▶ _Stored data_
# # # # # # #

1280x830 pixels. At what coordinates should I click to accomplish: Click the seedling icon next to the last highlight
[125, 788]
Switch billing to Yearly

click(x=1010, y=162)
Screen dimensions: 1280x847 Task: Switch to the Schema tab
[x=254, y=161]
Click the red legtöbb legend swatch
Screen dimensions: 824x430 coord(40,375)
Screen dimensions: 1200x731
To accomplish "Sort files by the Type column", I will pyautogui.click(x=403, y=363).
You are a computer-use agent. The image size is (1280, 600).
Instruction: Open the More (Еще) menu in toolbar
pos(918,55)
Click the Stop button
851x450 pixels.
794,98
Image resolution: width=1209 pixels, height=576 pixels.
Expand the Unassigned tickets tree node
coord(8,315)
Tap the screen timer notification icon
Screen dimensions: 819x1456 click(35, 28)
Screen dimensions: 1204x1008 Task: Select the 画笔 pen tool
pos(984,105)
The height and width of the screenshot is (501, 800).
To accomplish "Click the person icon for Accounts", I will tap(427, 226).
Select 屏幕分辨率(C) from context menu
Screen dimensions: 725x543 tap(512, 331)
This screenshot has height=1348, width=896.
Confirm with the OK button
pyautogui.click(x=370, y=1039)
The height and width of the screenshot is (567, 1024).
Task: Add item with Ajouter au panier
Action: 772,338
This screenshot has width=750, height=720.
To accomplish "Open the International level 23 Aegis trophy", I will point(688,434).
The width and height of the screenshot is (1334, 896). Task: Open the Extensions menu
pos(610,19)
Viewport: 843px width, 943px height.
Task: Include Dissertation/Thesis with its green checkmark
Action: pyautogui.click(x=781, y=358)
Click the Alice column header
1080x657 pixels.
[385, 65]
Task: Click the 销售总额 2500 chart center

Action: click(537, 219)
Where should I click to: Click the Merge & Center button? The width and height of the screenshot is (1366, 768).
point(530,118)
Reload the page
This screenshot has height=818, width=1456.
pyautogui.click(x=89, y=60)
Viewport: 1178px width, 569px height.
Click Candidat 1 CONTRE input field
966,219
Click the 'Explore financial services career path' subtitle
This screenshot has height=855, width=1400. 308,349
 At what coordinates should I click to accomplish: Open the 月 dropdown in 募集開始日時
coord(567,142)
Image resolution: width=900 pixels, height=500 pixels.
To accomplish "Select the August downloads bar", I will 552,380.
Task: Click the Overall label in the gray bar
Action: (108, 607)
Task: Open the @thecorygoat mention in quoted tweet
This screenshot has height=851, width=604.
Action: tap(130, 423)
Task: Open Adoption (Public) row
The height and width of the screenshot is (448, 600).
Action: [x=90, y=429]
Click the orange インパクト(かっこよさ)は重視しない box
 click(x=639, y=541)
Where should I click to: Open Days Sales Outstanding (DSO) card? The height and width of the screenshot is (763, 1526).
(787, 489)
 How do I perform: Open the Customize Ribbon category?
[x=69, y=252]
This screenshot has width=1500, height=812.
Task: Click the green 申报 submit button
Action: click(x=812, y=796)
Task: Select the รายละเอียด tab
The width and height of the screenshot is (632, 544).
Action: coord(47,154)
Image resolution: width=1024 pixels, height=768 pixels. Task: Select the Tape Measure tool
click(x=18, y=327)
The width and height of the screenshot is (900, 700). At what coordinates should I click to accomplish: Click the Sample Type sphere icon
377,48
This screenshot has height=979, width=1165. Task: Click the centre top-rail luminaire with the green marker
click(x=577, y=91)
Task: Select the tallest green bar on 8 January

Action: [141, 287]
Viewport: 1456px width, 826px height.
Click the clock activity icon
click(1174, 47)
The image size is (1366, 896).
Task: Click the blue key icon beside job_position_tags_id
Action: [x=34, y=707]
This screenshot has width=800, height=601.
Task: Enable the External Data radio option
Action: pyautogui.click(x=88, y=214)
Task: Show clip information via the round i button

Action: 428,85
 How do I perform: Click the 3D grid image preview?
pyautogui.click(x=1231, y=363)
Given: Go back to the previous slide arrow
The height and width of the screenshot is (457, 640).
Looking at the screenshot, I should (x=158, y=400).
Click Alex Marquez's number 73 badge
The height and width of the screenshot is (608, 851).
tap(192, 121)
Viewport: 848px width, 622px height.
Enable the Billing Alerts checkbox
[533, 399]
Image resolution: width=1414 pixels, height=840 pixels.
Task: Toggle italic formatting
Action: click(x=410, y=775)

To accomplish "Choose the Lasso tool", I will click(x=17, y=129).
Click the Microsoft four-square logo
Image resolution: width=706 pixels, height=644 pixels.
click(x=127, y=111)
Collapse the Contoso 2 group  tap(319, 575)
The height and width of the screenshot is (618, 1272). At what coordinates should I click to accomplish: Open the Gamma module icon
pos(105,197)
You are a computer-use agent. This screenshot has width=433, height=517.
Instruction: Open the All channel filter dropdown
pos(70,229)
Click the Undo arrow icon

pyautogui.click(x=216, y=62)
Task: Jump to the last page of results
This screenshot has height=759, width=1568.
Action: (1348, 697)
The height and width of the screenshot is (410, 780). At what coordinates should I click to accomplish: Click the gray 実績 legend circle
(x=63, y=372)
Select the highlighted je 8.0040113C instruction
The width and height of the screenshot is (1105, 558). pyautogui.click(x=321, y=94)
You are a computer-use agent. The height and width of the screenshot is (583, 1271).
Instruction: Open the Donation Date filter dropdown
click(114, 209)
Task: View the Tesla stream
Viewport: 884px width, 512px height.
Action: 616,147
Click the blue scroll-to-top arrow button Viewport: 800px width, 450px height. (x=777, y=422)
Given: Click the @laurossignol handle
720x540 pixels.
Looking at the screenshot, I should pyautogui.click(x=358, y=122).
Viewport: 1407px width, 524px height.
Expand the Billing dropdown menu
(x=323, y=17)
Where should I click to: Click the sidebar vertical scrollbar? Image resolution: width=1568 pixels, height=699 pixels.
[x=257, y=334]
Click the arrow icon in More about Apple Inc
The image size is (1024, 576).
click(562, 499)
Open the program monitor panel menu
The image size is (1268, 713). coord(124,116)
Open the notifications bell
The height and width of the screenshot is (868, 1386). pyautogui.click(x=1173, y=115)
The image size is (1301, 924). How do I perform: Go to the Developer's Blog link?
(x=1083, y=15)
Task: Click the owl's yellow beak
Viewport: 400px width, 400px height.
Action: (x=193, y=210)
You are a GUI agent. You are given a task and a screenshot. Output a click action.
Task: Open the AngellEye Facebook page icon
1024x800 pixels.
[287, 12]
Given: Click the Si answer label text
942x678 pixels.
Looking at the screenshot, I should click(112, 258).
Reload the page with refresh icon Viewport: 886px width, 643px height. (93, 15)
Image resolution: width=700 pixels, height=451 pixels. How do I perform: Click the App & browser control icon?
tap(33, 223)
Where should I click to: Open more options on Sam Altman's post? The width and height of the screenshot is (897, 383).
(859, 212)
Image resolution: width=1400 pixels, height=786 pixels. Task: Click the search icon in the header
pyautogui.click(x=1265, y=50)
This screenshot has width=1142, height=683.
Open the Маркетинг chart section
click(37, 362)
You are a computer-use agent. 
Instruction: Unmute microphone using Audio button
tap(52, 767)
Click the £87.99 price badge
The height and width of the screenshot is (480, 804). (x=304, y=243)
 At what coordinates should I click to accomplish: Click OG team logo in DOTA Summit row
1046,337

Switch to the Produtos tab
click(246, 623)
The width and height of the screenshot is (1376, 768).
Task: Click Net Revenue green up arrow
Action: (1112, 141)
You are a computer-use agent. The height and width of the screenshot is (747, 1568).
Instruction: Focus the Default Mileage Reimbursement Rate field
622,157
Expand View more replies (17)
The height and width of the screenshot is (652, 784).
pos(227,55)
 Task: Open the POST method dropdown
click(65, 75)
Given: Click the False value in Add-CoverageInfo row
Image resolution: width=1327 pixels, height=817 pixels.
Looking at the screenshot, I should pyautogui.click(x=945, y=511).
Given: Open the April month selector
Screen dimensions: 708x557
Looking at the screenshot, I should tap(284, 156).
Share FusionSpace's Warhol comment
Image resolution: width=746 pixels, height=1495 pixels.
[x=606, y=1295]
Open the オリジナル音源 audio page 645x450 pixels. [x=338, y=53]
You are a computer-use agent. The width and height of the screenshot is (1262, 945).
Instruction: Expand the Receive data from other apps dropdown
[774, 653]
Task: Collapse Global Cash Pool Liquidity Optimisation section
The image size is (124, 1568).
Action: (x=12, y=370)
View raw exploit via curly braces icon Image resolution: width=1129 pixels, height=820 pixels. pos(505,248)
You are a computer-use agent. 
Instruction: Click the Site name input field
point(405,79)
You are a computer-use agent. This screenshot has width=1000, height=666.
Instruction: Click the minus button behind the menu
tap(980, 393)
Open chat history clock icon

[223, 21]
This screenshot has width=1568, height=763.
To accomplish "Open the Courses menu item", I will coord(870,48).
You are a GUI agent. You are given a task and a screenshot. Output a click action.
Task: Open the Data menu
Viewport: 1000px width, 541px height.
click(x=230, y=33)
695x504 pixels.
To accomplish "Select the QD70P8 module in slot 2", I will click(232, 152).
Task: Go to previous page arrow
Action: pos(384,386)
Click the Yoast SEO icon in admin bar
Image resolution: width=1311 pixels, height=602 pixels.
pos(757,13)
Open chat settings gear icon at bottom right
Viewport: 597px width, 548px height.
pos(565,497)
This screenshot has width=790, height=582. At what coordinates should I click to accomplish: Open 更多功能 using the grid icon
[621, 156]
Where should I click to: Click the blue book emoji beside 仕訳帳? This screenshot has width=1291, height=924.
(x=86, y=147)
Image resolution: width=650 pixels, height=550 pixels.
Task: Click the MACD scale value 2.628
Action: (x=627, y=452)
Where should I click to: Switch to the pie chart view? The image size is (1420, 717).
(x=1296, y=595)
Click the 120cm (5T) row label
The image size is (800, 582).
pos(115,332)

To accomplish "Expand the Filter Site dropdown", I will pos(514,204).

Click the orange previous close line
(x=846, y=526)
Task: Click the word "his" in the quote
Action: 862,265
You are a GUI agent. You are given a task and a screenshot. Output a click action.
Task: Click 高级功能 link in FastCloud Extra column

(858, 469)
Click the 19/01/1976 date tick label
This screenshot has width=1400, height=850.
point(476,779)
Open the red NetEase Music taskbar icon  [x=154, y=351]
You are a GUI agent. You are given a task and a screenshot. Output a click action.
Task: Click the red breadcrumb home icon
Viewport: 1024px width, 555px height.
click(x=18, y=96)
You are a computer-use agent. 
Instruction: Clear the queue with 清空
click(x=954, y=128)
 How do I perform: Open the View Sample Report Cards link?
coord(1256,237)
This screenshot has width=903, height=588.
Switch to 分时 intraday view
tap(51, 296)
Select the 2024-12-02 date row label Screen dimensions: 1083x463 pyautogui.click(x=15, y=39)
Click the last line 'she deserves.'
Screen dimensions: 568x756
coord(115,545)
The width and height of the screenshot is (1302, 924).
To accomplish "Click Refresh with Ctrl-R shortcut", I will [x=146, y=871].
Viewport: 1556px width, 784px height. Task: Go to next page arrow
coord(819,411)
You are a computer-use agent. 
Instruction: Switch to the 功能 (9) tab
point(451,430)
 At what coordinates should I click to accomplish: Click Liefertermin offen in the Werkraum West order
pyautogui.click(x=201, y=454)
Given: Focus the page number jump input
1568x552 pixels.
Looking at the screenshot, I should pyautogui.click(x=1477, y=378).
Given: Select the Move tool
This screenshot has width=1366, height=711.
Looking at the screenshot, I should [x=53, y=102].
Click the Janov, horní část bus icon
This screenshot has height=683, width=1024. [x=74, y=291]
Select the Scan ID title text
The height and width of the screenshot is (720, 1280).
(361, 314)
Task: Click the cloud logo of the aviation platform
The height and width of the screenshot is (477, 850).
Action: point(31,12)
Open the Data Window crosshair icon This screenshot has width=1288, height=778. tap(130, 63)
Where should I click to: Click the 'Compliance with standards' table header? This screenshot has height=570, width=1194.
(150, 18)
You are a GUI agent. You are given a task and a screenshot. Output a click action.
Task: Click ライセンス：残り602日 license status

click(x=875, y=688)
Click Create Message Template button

# # # # # # #

▶ _Work instructions_
Each line in the data that holds the word "computer" must be copied.

▶ _Written reply_
You are a computer-use agent. The image size is (1280, 600).
You are a computer-use agent. This screenshot has width=433, height=517.
You are a computer-use agent. The height and width of the screenshot is (583, 1271).
You are a computer-use agent. 
You are a computer-use agent. The height and width of the screenshot is (747, 1568).
You are a computer-use agent. The width and height of the screenshot is (1262, 945).
You are a computer-use agent. 
You are a computer-use agent. This screenshot has width=1000, height=666.
You are a computer-use agent. 
You are a computer-use agent. 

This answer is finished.